— Exercise input —

================================

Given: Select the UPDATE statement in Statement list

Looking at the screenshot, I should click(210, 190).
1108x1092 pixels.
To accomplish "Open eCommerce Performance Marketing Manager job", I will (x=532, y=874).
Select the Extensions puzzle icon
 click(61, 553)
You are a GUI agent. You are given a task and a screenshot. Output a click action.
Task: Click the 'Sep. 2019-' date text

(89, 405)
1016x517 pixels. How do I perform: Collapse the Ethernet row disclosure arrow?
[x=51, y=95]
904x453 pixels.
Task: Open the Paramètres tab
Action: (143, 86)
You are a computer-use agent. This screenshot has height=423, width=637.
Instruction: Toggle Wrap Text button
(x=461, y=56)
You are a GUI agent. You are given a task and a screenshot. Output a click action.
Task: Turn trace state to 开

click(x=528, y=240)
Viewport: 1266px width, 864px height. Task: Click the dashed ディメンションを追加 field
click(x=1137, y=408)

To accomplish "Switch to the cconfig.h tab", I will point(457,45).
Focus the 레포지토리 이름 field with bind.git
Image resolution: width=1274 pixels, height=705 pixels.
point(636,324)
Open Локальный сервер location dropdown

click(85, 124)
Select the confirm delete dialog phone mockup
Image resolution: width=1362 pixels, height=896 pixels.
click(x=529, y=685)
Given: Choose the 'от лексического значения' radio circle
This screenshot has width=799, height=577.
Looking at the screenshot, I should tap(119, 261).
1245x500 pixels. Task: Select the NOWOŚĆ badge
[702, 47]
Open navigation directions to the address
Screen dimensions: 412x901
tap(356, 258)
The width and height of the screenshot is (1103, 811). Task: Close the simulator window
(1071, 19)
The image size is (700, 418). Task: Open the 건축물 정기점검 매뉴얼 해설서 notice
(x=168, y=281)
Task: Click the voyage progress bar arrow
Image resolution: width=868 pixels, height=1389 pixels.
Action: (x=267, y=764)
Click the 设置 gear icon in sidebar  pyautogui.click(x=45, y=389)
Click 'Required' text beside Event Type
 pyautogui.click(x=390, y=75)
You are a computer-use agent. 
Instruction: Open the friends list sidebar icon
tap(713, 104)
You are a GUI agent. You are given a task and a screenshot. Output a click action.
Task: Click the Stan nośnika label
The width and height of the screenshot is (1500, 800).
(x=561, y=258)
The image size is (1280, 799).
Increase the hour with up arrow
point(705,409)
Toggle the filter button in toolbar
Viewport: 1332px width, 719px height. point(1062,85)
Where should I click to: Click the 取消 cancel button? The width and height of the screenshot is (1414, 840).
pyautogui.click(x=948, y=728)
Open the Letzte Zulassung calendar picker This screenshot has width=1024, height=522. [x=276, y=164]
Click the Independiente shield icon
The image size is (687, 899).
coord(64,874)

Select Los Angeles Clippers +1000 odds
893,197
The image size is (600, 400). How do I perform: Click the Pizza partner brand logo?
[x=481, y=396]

================================

— What you should do —
Among the lines of the data, which ones contain the word "computer"? Show them.

— Result of this exercise —
You are a computer-use agent. This screenshot has height=423, width=637.
You are a computer-use agent. 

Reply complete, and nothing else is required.